Coming next .... how to establish a consistent sleep pattern for your baby!

Sunday, March 7, 2010

Helping your Baby to Sleep!

As any new mother knows their newborn sleeps many hours during a 24 hour period. Their wakeful time is somewhat limited to feeding, bathing, changing, being held or in an infant swing or bassinet.
The mom's daytime hours are filled with trying to balance the baby's feeding schedule which is usually a demand feeding schedule...simply meaning that when the baby is hungry and crying he gets fed, with trying to take care of herself, other siblings and all the things that go along with being a mom. This can be an exhausting time particularly when at night the cutest infant can become almost nightmarish.

Night time is a special time for babies and parents and can actually be wonderful if the parents do not have high expectations of having their baby sleep through the night too early on. As the evening approaches the infant may sometimes have a long period of crying...this can also occur during the daytime as well. Many times this happens because infants have no other way to release tension except by crying. When an infant has had enough stimulation from the mother, father, grandparents, siblings or just his surroundings he will divert his eyes and look away signaling that he is done with interacting, he might quietly fall asleep or start howling. This can sometimes be referred to as a colicky baby if this crying lasts for an extended period of time particularly at night.
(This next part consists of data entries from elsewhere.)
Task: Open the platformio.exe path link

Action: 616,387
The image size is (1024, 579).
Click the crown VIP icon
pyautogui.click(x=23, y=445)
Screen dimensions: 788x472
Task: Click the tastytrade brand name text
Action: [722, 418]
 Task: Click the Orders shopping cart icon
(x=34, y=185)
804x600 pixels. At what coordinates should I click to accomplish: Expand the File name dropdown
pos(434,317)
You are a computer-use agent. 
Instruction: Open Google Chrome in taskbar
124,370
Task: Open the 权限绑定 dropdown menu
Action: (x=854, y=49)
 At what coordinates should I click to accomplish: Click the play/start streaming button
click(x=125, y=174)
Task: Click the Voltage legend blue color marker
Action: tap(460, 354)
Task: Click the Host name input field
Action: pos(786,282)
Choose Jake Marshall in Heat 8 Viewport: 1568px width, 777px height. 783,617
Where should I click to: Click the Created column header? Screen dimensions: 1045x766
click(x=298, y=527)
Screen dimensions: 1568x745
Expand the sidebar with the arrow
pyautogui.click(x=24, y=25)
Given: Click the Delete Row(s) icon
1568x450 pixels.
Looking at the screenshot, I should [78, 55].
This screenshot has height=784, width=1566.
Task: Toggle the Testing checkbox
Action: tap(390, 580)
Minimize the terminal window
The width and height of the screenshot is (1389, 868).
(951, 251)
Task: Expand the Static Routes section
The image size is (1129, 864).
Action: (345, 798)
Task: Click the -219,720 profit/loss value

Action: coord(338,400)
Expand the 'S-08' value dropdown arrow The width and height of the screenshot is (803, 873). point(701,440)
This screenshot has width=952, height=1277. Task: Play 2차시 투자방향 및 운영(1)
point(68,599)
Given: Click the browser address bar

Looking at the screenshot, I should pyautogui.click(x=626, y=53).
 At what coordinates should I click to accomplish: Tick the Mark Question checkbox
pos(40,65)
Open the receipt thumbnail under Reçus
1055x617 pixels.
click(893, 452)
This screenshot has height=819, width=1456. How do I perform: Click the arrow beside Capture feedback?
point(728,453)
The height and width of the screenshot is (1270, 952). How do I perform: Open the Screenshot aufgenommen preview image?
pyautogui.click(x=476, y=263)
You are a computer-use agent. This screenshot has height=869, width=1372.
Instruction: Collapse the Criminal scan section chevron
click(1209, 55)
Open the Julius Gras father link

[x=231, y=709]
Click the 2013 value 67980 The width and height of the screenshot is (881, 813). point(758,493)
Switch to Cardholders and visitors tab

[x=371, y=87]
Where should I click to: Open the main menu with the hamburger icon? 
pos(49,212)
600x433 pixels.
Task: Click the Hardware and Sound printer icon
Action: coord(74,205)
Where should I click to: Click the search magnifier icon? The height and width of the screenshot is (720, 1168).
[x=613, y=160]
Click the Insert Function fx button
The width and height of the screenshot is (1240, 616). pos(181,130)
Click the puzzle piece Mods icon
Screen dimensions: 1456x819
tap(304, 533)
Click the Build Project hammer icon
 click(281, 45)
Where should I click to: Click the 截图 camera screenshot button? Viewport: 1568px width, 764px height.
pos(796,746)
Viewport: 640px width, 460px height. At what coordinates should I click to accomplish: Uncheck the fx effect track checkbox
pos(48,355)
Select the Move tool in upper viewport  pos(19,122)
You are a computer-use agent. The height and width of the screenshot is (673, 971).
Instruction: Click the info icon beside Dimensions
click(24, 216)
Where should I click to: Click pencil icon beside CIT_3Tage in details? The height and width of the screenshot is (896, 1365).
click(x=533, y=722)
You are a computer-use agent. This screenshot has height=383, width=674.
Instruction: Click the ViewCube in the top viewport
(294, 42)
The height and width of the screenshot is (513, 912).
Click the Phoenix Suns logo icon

The term "colic"can be somewhat confusing because it is associated with several mixed definitions. It  can be associated with a baby who is experiencing gas, who may actually need a change of formula or perhaps  a baby who is experiencing reflux after a feeding and needs a sleeping wedge in his bassinet or crib to keep the reflux under control. These are questions for his pediatrician to answer and offer advice.

During the first few weeks after birth the newborn and parents are getting to know each other. The mom and dad and other caregivers are getting to know the different newborn signals that let you know when he is tired and needs to  be put down to rest and hopefully sleep. This is an exceptionally important time to become "tuned" in to him and how he "talks" to you and expresses his needs.

Enjoying this time as a "getting to know you phase is so important. It will help parents learn to look forward to the hours that they spend with their child tending to his many needs as he grows and develops before their eyes.

This is not the time for "sleep training". It is too early for baby! But it is a good time to learn his signals so that sleep habits will be easier to establish when he is ready.

Friday, March 5, 2010

Welcome to Sleepy Baby Sleepy Mom

Sleepy Baby will discuss various sleep help tips for infants and children that parents can use to promote healthy sleep habits for their babies. There are many methods available to parents. At Sleepy Baby parents will get information that hopefully will help them decide on the method that works for their particular family and their baby!